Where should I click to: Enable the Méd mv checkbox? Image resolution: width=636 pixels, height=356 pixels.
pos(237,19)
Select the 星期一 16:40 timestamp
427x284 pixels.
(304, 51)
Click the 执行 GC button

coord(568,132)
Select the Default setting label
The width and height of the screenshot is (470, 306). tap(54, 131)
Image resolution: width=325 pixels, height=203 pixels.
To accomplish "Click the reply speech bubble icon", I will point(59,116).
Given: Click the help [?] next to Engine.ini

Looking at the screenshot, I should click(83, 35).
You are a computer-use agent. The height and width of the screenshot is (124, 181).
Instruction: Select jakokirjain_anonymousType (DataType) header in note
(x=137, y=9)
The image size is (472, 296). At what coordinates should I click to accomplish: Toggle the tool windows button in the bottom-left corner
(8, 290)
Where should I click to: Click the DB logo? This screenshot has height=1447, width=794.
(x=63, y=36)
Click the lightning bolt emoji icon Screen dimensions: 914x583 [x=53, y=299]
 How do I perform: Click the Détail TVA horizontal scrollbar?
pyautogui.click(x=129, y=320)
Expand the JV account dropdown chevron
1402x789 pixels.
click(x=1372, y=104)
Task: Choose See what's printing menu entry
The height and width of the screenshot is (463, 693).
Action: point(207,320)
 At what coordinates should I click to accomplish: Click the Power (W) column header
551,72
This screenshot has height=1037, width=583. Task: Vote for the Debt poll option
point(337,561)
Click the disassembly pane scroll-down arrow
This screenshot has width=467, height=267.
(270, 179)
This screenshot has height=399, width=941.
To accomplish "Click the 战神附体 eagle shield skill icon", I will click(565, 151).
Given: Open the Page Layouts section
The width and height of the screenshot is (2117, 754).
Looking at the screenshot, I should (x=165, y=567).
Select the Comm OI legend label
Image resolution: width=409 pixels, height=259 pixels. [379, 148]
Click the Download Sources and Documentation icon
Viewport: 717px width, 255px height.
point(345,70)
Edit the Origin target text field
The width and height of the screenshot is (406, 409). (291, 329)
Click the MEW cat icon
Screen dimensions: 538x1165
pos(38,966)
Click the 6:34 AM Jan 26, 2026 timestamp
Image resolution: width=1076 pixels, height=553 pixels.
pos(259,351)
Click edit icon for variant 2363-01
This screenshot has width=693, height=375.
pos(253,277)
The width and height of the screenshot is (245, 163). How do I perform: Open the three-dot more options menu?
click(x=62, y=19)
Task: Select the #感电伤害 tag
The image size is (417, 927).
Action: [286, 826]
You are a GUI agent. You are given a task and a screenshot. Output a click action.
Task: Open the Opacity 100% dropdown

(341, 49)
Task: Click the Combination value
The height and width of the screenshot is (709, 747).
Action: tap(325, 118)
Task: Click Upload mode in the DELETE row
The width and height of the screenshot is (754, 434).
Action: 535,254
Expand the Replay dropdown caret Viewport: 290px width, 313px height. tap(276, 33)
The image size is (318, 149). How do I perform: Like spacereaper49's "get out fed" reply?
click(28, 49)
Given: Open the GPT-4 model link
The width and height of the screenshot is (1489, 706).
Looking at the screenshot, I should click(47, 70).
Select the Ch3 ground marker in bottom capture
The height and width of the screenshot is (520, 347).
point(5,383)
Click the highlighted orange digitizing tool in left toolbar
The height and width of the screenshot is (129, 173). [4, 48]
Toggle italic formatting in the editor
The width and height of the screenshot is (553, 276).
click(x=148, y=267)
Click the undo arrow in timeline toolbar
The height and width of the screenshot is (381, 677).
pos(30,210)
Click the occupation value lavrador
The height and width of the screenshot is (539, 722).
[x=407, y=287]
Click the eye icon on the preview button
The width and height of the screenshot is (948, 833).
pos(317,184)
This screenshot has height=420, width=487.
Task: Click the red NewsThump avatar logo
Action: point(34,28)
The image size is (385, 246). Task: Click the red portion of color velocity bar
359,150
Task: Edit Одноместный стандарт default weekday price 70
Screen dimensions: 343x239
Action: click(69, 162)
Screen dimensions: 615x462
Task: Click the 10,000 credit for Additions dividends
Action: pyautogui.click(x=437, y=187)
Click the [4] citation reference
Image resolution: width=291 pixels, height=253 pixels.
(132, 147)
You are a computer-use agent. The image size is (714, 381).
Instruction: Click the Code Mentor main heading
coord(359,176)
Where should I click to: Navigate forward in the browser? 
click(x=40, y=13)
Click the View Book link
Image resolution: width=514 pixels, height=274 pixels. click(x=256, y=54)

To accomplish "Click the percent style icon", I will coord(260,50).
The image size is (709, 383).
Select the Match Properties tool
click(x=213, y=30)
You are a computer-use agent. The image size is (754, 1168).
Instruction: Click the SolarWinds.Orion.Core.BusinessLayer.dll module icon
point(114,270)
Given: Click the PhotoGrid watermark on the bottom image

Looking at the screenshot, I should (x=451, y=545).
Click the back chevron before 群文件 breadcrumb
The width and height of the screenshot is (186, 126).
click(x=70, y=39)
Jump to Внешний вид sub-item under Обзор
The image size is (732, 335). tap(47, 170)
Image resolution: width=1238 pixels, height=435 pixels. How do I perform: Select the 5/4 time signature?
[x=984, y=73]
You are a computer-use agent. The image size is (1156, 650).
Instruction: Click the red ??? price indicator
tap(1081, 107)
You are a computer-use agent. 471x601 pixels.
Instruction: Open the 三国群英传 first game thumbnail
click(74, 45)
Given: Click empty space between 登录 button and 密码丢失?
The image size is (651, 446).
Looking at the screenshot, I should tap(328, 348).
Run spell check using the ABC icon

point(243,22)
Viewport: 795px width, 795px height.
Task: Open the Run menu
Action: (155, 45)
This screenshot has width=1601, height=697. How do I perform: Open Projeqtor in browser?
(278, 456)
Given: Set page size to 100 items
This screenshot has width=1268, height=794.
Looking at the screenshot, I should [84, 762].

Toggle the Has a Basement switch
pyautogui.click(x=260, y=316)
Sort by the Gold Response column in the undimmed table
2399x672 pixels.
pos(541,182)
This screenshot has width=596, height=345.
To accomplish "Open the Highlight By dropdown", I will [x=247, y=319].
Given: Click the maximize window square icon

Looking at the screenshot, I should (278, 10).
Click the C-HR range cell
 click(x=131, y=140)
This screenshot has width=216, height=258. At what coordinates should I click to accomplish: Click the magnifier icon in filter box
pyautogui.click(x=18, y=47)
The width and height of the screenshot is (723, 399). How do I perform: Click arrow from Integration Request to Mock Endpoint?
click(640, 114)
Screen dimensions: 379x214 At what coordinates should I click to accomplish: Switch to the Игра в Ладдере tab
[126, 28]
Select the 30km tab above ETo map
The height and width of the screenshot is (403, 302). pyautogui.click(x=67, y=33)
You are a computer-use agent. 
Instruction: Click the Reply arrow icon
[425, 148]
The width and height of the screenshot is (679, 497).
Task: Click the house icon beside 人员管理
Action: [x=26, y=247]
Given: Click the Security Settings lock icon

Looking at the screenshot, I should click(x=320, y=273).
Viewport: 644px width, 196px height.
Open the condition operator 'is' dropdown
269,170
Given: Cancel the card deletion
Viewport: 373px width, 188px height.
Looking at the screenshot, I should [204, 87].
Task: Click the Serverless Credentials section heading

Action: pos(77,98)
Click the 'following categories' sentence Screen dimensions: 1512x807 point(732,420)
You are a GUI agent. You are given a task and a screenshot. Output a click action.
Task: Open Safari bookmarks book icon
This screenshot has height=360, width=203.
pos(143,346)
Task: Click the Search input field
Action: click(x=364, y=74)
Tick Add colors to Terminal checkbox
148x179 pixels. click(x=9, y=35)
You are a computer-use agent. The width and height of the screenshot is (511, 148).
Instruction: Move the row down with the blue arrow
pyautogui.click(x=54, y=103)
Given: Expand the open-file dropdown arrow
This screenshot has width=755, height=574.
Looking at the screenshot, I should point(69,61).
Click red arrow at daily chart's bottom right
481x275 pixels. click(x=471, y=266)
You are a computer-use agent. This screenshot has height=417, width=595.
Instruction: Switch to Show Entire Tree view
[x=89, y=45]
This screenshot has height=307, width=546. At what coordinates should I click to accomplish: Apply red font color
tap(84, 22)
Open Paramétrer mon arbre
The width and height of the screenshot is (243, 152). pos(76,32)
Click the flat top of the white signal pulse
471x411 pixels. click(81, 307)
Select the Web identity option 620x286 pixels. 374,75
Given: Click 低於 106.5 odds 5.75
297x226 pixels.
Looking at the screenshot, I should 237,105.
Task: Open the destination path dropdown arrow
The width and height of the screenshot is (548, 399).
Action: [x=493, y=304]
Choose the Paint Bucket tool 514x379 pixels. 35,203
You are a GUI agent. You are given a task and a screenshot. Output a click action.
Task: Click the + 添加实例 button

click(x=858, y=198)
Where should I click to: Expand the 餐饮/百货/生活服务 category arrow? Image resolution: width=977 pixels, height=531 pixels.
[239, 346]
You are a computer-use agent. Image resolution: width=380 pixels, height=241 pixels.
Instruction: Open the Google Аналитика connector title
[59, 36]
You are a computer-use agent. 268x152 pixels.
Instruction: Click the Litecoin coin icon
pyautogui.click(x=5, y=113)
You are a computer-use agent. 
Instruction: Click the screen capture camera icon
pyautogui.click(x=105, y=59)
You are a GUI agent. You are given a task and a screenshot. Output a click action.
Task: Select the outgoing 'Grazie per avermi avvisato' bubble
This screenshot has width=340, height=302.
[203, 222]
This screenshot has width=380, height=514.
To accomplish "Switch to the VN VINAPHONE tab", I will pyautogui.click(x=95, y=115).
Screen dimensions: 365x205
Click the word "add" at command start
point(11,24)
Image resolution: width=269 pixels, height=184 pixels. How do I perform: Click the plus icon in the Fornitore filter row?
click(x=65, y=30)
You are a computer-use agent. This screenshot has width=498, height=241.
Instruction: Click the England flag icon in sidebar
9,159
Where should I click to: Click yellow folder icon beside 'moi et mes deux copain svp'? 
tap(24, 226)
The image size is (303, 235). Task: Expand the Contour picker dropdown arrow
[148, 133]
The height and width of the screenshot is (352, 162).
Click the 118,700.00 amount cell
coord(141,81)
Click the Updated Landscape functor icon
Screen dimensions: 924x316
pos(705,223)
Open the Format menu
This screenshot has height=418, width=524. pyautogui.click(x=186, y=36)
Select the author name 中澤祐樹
◆ ◆ ◆ ◆ ◆ ◆ ◆
◆ **What is being asked**
Count the lines in these records that hold the string "will". Only the number is wanted.

◆ **Written response**
5